Excerpt provided
---+---

Where it works, it is usually because it is the application of another 
principle, "Do the simplest thing that could possibly work." Often 
Python syntax is the simplest thing that could possibly work because you 
can just exec it and you have your data. That's why it works for certain 
config files or Skencil graphics or saved Chaco plots.

Unfortunately, that's not the case here. To generate the document or 
even just the data structure in memory, you have to parse the file and 
extract the data from an AST which was not designed for this purpose. 
That is going to take a lot of effort that could profitably be used 
elsewhere. We're not short of work that needs to get done.

It used to be the case that XML was usually far from the simplest thing 
that would work, too. SAX and DOM and other Java-isms suck in the Python 
world. You would only touch XML if you had to interoperate with 
something else that needed XML or you wanted to leverage the various XML 
standards. Recently, however, the XML tools available to Python have 
become much more Pythonic. ElementTree (and to a lesser extent, Amara, 
gnosis.xml, and libxml2) changed the landscape. ElementTree provides not 
only parsing and output but also a convenient data structure for 
manipulating the document. That eliminates quote a lot of work that 
could be spent on more interesting things.

>> You can't embed these calls in functions because they won't get called 
>> until the function is run, not when that line of code is executed. And 
>> then they get called every time that function gets called.

I was wrong on this one, too.

def f(x, y):
   markup.text('Add two numbers together like so:")
   return x + y

could work fine with enough AST-fiddling.

>> I don't think that any-old-text-editor is a viable target. It just 
>> doesn't provide any of the real notebook capabilities. Targetting it 
>> as an intermediate platform before a GUI shell is available sacrifices 
>> the capabilities that the GUI shell is going to provide.
> 
> Well, that approach has worked pretty well for Latex.  You can edit it 
> with xemacs/vi/notepad/whatever, and yet the LyX guys managed to build a 
> fancy GUI environment on top of it.  Furthermore, lyx actually handles 
> the document in its own .lyx format, and exports to latex for the final 
> rendering pass.  But if you want, you can embed raw latex into the 
> document via ERT insets.
 >
> I don't see why a similar model can't work for us: a simple enough 
> format that it's valid python syntax, so it can be edited with normal 
> programming tools. A notebook library to render the files, and a GUI on 
> top which enables interactive use of such documents, using the ipython 
> engine.

LaTeX does not have a REPL. It's the static document versus, well, REPL 
distinction again. Python-as-markup and this editing model might work 
for LP, but it greatly restricts the capabilities of a REPL.

>> Allow me to make a suggestion for an intermediate target: Modify 
>> ipython to make a notebook file (in whatever format you go forward 
>> with) as a kind of log. At minimum, it just writes out the In[NN]'s 
>> and Out[NN]'s in the notebook format. Add a %magic to write out notes 
>> to the notebook. Nothing fancy or formatted, they'd mostly be just 
>> reminders that you would expand and format later, not the final 
>> markup. If you're on a roll, add another %magic for pylab mode that 
>> will save the current figure as a .png and write out an entry to the 
>> notebook for including an image.
> 
> For a prototype, a curses-based one could be written fairly easily. It 
> wouldn't be portable in the long term, but it might be enough for a lot 
> of users on *nix systems.

Well, I've got the XML system already working to this state through evil 
hooks. I'll look into dropping into an SVN repository somewhere 
accessible. BTW, whenever you'd complain about how ugly ipython's code 
was and how it was a big mass of tangly code, I'd always think to 
myself, "Nah, it can't be *that* bad!"

It's that bad.  ;-)

Anyways, I think the next easiest target should probably go straight to 
wxScintilla or Py using just plain text (or reST) for markup. There's a 
reason curses is called curses.

Or there's always wxMozilla ....

-- 
Robert Kern
rkern at ucsd.edu

"In the fields of hell where the grass grows high
  Are the graves of dreams allowed to die."

---+---

Exercise data
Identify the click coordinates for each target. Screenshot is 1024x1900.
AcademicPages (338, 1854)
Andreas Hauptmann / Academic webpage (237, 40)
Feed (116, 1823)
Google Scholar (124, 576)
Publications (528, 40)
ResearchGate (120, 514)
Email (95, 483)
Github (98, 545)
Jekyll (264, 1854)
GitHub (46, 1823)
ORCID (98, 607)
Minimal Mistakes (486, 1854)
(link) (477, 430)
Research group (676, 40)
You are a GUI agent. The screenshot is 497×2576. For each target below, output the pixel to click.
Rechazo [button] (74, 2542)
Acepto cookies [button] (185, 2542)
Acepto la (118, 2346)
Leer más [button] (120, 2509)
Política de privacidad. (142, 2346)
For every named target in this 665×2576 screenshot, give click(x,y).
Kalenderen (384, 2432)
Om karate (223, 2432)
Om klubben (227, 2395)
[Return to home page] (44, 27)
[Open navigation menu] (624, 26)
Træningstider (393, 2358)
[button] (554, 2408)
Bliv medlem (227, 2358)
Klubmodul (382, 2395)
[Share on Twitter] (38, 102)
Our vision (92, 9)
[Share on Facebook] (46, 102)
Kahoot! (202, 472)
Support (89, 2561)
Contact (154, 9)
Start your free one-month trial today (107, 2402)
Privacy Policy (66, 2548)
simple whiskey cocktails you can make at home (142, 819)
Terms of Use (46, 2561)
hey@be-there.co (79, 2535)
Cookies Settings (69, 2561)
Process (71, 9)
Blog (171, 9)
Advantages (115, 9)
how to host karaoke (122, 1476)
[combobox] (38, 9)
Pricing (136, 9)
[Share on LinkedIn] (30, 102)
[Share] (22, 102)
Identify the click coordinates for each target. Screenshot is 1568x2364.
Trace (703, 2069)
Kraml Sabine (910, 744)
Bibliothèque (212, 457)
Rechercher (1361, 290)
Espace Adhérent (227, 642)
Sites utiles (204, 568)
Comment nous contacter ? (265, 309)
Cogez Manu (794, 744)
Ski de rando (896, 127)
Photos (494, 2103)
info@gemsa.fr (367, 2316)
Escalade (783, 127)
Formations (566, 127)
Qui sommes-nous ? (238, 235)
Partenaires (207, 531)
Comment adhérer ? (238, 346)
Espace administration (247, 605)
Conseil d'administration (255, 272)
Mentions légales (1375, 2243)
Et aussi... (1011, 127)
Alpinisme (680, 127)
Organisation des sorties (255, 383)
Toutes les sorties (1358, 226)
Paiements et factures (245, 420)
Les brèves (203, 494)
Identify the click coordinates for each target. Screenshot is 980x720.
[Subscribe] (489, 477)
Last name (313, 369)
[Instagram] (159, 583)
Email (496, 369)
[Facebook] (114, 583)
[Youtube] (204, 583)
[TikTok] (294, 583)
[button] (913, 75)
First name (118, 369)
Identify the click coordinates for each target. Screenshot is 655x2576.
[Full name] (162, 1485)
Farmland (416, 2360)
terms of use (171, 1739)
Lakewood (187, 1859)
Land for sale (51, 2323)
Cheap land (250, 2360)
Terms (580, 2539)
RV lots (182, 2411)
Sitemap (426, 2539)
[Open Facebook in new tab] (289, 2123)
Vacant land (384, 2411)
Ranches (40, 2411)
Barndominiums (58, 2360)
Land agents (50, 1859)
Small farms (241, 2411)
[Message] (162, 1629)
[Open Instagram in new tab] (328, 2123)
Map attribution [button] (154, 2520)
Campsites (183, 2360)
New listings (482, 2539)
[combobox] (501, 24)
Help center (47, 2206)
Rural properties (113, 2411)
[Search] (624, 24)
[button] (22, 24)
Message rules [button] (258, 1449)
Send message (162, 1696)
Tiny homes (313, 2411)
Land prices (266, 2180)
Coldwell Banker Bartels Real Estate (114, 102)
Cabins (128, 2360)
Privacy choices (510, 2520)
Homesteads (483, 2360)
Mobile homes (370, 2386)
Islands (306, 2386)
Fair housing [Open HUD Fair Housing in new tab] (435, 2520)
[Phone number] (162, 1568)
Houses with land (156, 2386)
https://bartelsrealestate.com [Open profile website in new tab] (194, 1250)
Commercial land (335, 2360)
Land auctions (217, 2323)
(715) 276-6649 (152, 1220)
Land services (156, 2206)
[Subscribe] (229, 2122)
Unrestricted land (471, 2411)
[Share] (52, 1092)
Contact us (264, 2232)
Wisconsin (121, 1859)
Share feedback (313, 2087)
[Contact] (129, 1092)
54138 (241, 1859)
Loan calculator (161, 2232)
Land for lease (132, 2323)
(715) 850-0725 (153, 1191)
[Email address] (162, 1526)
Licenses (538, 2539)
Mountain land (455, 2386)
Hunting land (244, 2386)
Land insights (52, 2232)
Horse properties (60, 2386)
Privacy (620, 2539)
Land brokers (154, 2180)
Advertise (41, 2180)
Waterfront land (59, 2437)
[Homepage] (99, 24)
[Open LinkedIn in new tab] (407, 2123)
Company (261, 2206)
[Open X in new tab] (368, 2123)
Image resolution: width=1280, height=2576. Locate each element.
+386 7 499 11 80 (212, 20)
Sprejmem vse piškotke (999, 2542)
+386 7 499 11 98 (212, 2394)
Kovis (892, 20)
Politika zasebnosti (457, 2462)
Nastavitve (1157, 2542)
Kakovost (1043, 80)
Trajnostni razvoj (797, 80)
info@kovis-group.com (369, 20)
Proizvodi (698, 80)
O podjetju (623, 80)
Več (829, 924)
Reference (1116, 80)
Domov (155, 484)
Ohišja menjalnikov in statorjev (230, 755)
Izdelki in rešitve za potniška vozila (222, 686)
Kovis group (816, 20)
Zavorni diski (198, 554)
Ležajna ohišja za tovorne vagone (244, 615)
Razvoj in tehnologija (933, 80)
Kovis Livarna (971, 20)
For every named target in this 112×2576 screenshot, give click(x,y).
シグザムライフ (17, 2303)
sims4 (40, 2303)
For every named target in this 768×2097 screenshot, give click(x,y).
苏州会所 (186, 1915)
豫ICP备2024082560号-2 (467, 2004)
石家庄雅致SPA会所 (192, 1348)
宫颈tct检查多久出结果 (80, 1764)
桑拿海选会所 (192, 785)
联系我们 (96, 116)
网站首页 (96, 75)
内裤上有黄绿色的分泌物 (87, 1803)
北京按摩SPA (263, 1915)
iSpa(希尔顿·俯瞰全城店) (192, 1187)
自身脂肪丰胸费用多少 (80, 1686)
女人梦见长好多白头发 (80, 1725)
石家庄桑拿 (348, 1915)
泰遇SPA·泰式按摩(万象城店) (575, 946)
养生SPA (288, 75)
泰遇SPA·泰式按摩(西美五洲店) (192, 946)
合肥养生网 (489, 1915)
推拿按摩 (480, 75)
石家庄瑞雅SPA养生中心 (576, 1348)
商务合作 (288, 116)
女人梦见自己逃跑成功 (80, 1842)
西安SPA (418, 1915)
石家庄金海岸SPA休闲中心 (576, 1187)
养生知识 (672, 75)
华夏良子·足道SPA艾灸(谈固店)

---+---

Brief
Reproduce the part of the message about a notebook format starting with "It used to be" and going on through "function gets called.". The items have no connection to the message about a notebook format.

Exercise response
It used to be the case that XML was usually far from the simplest thing 
that would work, too. SAX and DOM and other Java-isms suck in the Python 
world. You would only touch XML if you had to interoperate with 
something else that needed XML or you wanted to leverage the various XML 
standards. Recently, however, the XML tools available to Python have 
become much more Pythonic. ElementTree (and to a lesser extent, Amara, 
gnosis.xml, and libxml2) changed the landscape. ElementTree provides not 
only parsing and output but also a convenient data structure for 
manipulating the document. That eliminates quote a lot of work that 
could be spent on more interesting things.

>> You can't embed these calls in functions because they won't get called 
>> until the function is run, not when that line of code is executed. And 
>> then they get called every time that function gets called.